Pork Barrel Legislating: The Separation of Powers Restoration Act

By Ian Simrod, Senior Associate

Again, Congress has proposed a piece of legislation titled the “Separation of Powers Restoration Act” (“SOPRA”), which is Title II of the larger Regulatory Accountability Act.[1] SOPRA sets out to repeal the landmark Supreme Court decision Chevron U.S.A. v. NRDC by amending Section 706 of the Administrative Procedure Act.[2] In Chevron, the Court held that reviewing courts should defer to agencies’ interpretations of an ambiguous statute.[3] The main provision of SOPRA details that a reviewing court shall “decide de novo all relevant questions of law, including the interpretation of constitutional and statutory provisions, and rules made by agencies.”[4] When a court hears a case de novo, it decides the issues without a reference to assumptions and legal conclusions made by any previous court that heard the case.[5]

The Clean Air Act tasked the Environmental Protection Agency (“EPA”) with regulating “stationary sources.”[6] The issue before the Supreme Court in Chevron centered on how to interpret the term “stationary sources.”[7] Under the “bubble theory,” multiple smokestacks at one site were treated as one stationary source.[8] The opposing theory treated each smokestack as a separate stationary source, meaning that one single plant would have multiple stationary sources being regulated.[9] The energy industry wanted the EPA to utilize the bubble theory, as it would give the industry flexibility to compensate for high polluting smokestacks in its bubbles.[10] The EPA permitted the bubble approach insofar as allowing the states to define a stationary source as an entire plant for purposes of developing a state implementation plan to decrease air pollution.[11]

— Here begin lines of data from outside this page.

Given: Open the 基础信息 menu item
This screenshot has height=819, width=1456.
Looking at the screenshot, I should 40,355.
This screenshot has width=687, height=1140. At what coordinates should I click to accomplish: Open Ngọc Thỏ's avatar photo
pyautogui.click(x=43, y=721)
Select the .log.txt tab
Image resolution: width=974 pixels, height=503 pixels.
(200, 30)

Justice Stevens, using the Chevron framework and writing for the Court, held that the EPA’s interpretation was reasonable.[12] When a court reviews an agency’s construction of a statute, it needs to address two questions.[13] Chevron first directs a court to determine whether Congress has spoken directly to the precise question at issue.[14] If the congressional intent is clear, there is no issue for the court to decide, and the congressional intent must be followed.[15] Essentially, the court determines whether the statute is ambiguous. If it is not ambiguous, the judicial analysis ends.[16] To determine if there is ambiguity, the Court states that the finder of law should use “traditional tools of statutory construction.”[17] If a court finds that there is ambiguity within the statute, the second step of the framework requires the court to determine whether the agency’s action under the statute is based on a permissible construction of the statute.[18] To determine what is permissible, the Court states, “The court need not conclude that the agency construction was the only one it permissibly could have adopted to uphold the construction, or even the reading the court would have reached if the question initially had arisen in a judicial proceeding.”[19] Broadly speaking, the first step of the framework asks whether the statute creates a zone of ambiguity, and the second step asks whether the agency’s interpretation is within this zone.[20]

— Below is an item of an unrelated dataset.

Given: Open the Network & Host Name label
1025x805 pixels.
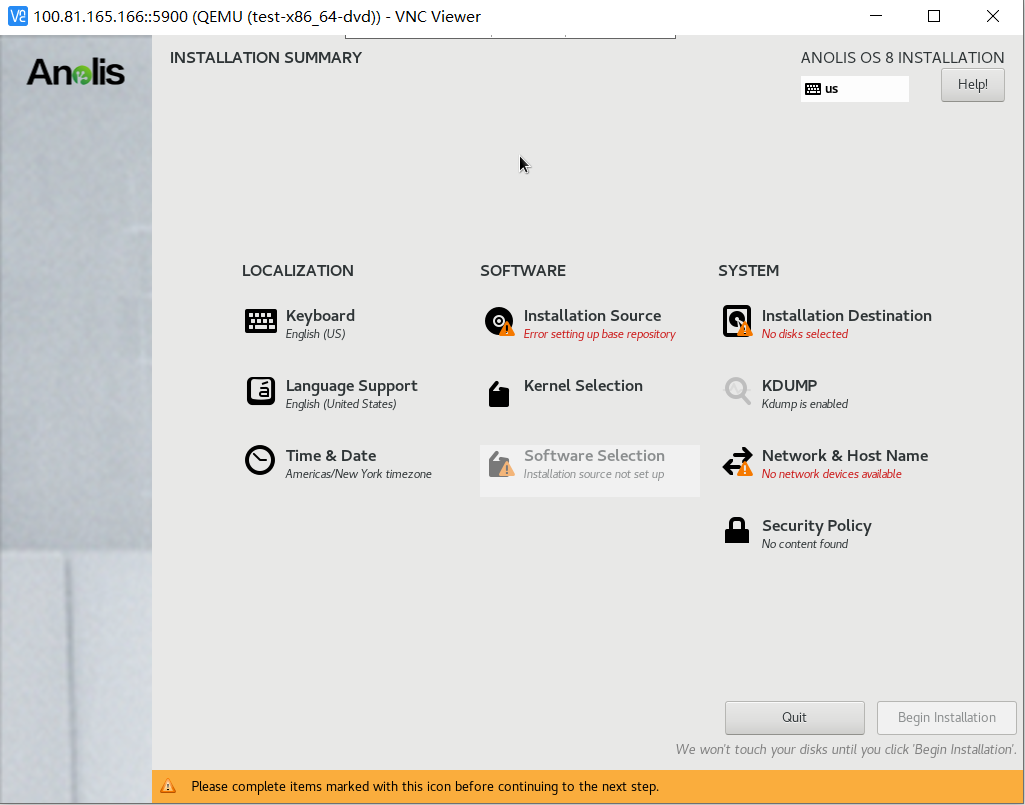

Advocates for the repeal of Chevron believe its prescribed deference circumvents principles of separation of powers by giving the judiciary the option to avoid its role of reviewing the legality of various regulations and rules promulgated by administrative agencies and to avoid striking down arbitrary agency actions.[21] Furthermore, these advocates believe that judicial deference creates a lack of incentive for Congress to draft clear statutes.[22]

In contrast, supporters of Chevron believe agencies are more expert and more politically accountable than courts and are therefore better suited for the task of administrative statutory interpretation.[23] Chevron deference also helps reduce judicial overload and produce judicial efficiency.[24]

While Congress looks to remedy what it perceives as a problem, it has overlooked the judicial remedy that already exists. This remedy is the doctrine known as the “major question exception,” which was introduced in Food & Drug Administration v. Brown & Williamson Tobacco Corporation.[25] The doctrine essentially states that Chevron deference does not apply when major economic and political repercussions would result from statutory interpretation.[26]

In Brown & Williamson, the Food and Drug Administration (“FDA”) interpreted a statute giving it authority to regulate drugs—defined as “articles (other than food) intended to affect the structure or any function of the body”—as encompassing the authority to control nicotine as a drug through the regulation of tobacco products.[27] Justice O’Connor, writing for the Court, held that Congress did not authorize this assertion of authority over the regulation of tobacco.[28] She first noted that, with the FDA’s support, Congress had enacted six statutes regarding tobacco, premised on the view that the FDA lacked jurisdiction.[29] Justice O’Connor wrote, “Under these circumstances, it is clear that Congress’ tobacco-specific legislation has effectively ratified the FDA’s previous position that it lacks jurisdiction to regulate tobacco.”[30] She then stated that allowing the FDA to assert jurisdiction over a large part of the American economy would be a major transition.[31] Finally, she stated, “As in MCI,[32] we are confident that Congress could not have intended to delegate a decision of such economic and political significance to an agency in so cryptic a fashion.”[33] The Court essentially stated that when addressing major questions of economic and political significance, it is not enough to say that Congress could step in to correct the issue; the burden, instead, should be on Congress to issue a clear statement.[34] Fifteen years after its introduction, the major question exception was addressed and confirmed in King v. Burwell.[35]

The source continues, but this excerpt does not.